EXERCISE TASK - Rewrite the data below with every "pixels" changed to "px", leaving all else unchanged.

■ ■ ■ ■ ■ ■ ■

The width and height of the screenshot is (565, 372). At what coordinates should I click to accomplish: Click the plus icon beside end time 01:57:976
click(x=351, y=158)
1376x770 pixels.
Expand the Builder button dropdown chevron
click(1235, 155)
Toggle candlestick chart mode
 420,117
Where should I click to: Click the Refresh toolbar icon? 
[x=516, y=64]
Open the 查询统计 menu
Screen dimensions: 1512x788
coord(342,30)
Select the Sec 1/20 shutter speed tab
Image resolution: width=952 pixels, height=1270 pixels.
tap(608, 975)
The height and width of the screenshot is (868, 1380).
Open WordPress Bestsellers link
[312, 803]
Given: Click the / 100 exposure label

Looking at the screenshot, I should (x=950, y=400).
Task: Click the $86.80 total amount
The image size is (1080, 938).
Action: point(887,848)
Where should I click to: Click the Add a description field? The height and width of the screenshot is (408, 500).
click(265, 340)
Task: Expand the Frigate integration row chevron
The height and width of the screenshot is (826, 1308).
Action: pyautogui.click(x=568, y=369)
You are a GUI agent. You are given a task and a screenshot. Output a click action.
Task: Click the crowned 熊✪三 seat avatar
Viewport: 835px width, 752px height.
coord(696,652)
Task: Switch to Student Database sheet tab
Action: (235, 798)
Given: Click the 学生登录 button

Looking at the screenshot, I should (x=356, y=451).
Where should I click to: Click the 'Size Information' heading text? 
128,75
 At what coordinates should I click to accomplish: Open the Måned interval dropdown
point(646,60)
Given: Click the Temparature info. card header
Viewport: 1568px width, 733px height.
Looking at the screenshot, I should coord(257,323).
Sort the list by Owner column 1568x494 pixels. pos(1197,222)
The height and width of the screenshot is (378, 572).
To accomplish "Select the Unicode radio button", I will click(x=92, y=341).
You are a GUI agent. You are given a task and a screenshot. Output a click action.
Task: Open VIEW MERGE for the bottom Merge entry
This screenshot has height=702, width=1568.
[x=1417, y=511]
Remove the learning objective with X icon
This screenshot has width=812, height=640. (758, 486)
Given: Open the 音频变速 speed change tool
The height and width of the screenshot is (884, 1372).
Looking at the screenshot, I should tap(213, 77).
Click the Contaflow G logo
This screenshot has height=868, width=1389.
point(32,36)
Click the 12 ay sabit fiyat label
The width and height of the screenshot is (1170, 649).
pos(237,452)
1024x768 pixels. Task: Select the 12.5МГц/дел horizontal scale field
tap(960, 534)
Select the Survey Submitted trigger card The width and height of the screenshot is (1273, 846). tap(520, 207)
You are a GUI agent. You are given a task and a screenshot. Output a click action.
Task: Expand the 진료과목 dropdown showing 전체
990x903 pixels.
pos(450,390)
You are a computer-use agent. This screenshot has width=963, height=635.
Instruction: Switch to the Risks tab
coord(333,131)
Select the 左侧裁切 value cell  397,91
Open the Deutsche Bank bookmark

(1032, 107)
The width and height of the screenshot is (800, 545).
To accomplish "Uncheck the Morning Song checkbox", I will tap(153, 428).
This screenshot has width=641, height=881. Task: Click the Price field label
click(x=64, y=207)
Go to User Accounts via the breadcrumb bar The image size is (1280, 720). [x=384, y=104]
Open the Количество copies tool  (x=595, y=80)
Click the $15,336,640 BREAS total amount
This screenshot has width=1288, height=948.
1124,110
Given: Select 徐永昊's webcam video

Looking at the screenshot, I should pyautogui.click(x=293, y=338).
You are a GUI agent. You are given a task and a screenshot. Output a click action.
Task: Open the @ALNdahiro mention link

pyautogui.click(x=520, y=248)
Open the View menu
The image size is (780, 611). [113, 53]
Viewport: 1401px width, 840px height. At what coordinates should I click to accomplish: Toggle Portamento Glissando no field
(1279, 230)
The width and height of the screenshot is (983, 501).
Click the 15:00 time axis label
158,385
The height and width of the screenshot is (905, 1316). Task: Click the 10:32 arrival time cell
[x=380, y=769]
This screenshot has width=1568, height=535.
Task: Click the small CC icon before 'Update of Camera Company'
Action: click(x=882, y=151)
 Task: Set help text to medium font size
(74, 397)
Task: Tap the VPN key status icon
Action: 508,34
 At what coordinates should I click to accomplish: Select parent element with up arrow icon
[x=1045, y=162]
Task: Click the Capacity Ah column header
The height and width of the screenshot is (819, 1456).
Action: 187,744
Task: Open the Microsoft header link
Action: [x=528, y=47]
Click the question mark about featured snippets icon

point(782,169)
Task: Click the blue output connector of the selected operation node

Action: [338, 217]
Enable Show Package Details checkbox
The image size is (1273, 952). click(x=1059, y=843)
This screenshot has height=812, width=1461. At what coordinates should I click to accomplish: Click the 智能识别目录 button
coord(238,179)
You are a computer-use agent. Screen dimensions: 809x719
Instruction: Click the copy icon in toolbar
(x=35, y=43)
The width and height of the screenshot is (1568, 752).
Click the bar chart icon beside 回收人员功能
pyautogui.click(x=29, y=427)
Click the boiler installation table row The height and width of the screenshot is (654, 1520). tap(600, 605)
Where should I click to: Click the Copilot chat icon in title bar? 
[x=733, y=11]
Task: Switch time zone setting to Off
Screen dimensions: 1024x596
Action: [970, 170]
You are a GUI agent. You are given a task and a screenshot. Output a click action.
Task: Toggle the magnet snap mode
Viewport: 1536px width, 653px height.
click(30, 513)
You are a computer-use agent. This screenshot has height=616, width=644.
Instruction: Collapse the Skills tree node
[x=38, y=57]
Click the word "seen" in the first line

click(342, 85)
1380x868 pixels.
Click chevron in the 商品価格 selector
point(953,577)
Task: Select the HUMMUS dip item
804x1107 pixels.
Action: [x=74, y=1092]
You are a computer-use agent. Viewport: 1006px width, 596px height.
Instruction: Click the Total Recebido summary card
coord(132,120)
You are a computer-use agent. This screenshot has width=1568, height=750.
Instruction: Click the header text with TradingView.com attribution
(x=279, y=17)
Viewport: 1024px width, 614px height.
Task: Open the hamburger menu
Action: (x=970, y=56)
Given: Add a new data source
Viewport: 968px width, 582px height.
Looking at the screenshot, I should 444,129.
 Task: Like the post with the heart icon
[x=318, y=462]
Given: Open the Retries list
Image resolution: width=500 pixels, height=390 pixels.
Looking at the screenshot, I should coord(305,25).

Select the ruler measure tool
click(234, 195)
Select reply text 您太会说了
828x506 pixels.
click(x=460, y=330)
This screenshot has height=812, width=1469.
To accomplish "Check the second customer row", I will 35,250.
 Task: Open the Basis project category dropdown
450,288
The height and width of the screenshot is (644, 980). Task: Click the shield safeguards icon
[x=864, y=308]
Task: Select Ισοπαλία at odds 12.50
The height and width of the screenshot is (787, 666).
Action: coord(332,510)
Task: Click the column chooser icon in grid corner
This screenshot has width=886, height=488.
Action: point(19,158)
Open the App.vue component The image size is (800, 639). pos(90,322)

■ ■ ■ ■ ■ ■ ■

SOLUTION FOR THIS TASK -
The width and height of the screenshot is (565, 372). At what coordinates should I click to accomplish: Click the plus icon beside end time 01:57:976
click(x=351, y=158)
1376x770 px.
Expand the Builder button dropdown chevron
click(1235, 155)
Toggle candlestick chart mode
 420,117
Where should I click to: Click the Refresh toolbar icon? 
[x=516, y=64]
Open the 查询统计 menu
Screen dimensions: 1512x788
coord(342,30)
Select the Sec 1/20 shutter speed tab
Image resolution: width=952 px, height=1270 px.
tap(608, 975)
The height and width of the screenshot is (868, 1380).
Open WordPress Bestsellers link
[312, 803]
Given: Click the / 100 exposure label

Looking at the screenshot, I should (x=950, y=400).
Task: Click the $86.80 total amount
The image size is (1080, 938).
Action: point(887,848)
Where should I click to: Click the Add a description field? The height and width of the screenshot is (408, 500).
click(265, 340)
Task: Expand the Frigate integration row chevron
The height and width of the screenshot is (826, 1308).
Action: pyautogui.click(x=568, y=369)
You are a GUI agent. You are given a task and a screenshot. Output a click action.
Task: Click the crowned 熊✪三 seat avatar
Viewport: 835px width, 752px height.
coord(696,652)
Task: Switch to Student Database sheet tab
Action: (235, 798)
Given: Click the 学生登录 button

Looking at the screenshot, I should (x=356, y=451).
Where should I click to: Click the 'Size Information' heading text? 
128,75
 At what coordinates should I click to accomplish: Open the Måned interval dropdown
point(646,60)
Given: Click the Temparature info. card header
Viewport: 1568px width, 733px height.
Looking at the screenshot, I should coord(257,323).
Sort the list by Owner column 1568x494 px. pos(1197,222)
The height and width of the screenshot is (378, 572).
To accomplish "Select the Unicode radio button", I will click(x=92, y=341).
You are a GUI agent. You are given a task and a screenshot. Output a click action.
Task: Open VIEW MERGE for the bottom Merge entry
This screenshot has height=702, width=1568.
[x=1417, y=511]
Remove the learning objective with X icon
This screenshot has width=812, height=640. (758, 486)
Given: Open the 音频变速 speed change tool
The height and width of the screenshot is (884, 1372).
Looking at the screenshot, I should tap(213, 77).
Click the Contaflow G logo
This screenshot has height=868, width=1389.
point(32,36)
Click the 12 ay sabit fiyat label
The width and height of the screenshot is (1170, 649).
pos(237,452)
1024x768 px. Task: Select the 12.5МГц/дел horizontal scale field
tap(960, 534)
Select the Survey Submitted trigger card The width and height of the screenshot is (1273, 846). tap(520, 207)
You are a GUI agent. You are given a task and a screenshot. Output a click action.
Task: Expand the 진료과목 dropdown showing 전체
990x903 px.
pos(450,390)
You are a computer-use agent. This screenshot has width=963, height=635.
Instruction: Switch to the Risks tab
coord(333,131)
Select the 左侧裁切 value cell  397,91
Open the Deutsche Bank bookmark

(1032, 107)
The width and height of the screenshot is (800, 545).
To accomplish "Uncheck the Morning Song checkbox", I will tap(153, 428).
This screenshot has width=641, height=881. Task: Click the Price field label
click(x=64, y=207)
Go to User Accounts via the breadcrumb bar The image size is (1280, 720). [x=384, y=104]
Open the Количество copies tool  (x=595, y=80)
Click the $15,336,640 BREAS total amount
This screenshot has width=1288, height=948.
1124,110
Given: Select 徐永昊's webcam video

Looking at the screenshot, I should pyautogui.click(x=293, y=338).
You are a GUI agent. You are given a task and a screenshot. Output a click action.
Task: Open the @ALNdahiro mention link

pyautogui.click(x=520, y=248)
Open the View menu
The image size is (780, 611). [113, 53]
Viewport: 1401px width, 840px height. At what coordinates should I click to accomplish: Toggle Portamento Glissando no field
(1279, 230)
The width and height of the screenshot is (983, 501).
Click the 15:00 time axis label
158,385
The height and width of the screenshot is (905, 1316). Task: Click the 10:32 arrival time cell
[x=380, y=769]
This screenshot has width=1568, height=535.
Task: Click the small CC icon before 'Update of Camera Company'
Action: click(x=882, y=151)
 Task: Set help text to medium font size
(74, 397)
Task: Tap the VPN key status icon
Action: 508,34
 At what coordinates should I click to accomplish: Select parent element with up arrow icon
[x=1045, y=162]
Task: Click the Capacity Ah column header
The height and width of the screenshot is (819, 1456).
Action: 187,744
Task: Open the Microsoft header link
Action: [x=528, y=47]
Click the question mark about featured snippets icon

point(782,169)
Task: Click the blue output connector of the selected operation node

Action: [338, 217]
Enable Show Package Details checkbox
The image size is (1273, 952). click(x=1059, y=843)
This screenshot has height=812, width=1461. At what coordinates should I click to accomplish: Click the 智能识别目录 button
coord(238,179)
You are a computer-use agent. Screen dimensions: 809x719
Instruction: Click the copy icon in toolbar
(x=35, y=43)
The width and height of the screenshot is (1568, 752).
Click the bar chart icon beside 回收人员功能
pyautogui.click(x=29, y=427)
Click the boiler installation table row The height and width of the screenshot is (654, 1520). tap(600, 605)
Where should I click to: Click the Copilot chat icon in title bar? 
[x=733, y=11]
Task: Switch time zone setting to Off
Screen dimensions: 1024x596
Action: [970, 170]
You are a GUI agent. You are given a task and a screenshot. Output a click action.
Task: Toggle the magnet snap mode
Viewport: 1536px width, 653px height.
click(30, 513)
You are a computer-use agent. This screenshot has height=616, width=644.
Instruction: Collapse the Skills tree node
[x=38, y=57]
Click the word "seen" in the first line

click(342, 85)
1380x868 px.
Click chevron in the 商品価格 selector
point(953,577)
Task: Select the HUMMUS dip item
804x1107 px.
Action: [x=74, y=1092]
You are a computer-use agent. Viewport: 1006px width, 596px height.
Instruction: Click the Total Recebido summary card
coord(132,120)
You are a computer-use agent. This screenshot has width=1568, height=750.
Instruction: Click the header text with TradingView.com attribution
(x=279, y=17)
Viewport: 1024px width, 614px height.
Task: Open the hamburger menu
Action: (x=970, y=56)
Given: Add a new data source
Viewport: 968px width, 582px height.
Looking at the screenshot, I should 444,129.
 Task: Like the post with the heart icon
[x=318, y=462]
Given: Open the Retries list
Image resolution: width=500 px, height=390 px.
Looking at the screenshot, I should coord(305,25).

Select the ruler measure tool
click(234, 195)
Select reply text 您太会说了
828x506 px.
click(x=460, y=330)
This screenshot has height=812, width=1469.
To accomplish "Check the second customer row", I will 35,250.
 Task: Open the Basis project category dropdown
450,288
The height and width of the screenshot is (644, 980). Task: Click the shield safeguards icon
[x=864, y=308]
Task: Select Ισοπαλία at odds 12.50
The height and width of the screenshot is (787, 666).
Action: coord(332,510)
Task: Click the column chooser icon in grid corner
This screenshot has width=886, height=488.
Action: point(19,158)
Open the App.vue component The image size is (800, 639). pos(90,322)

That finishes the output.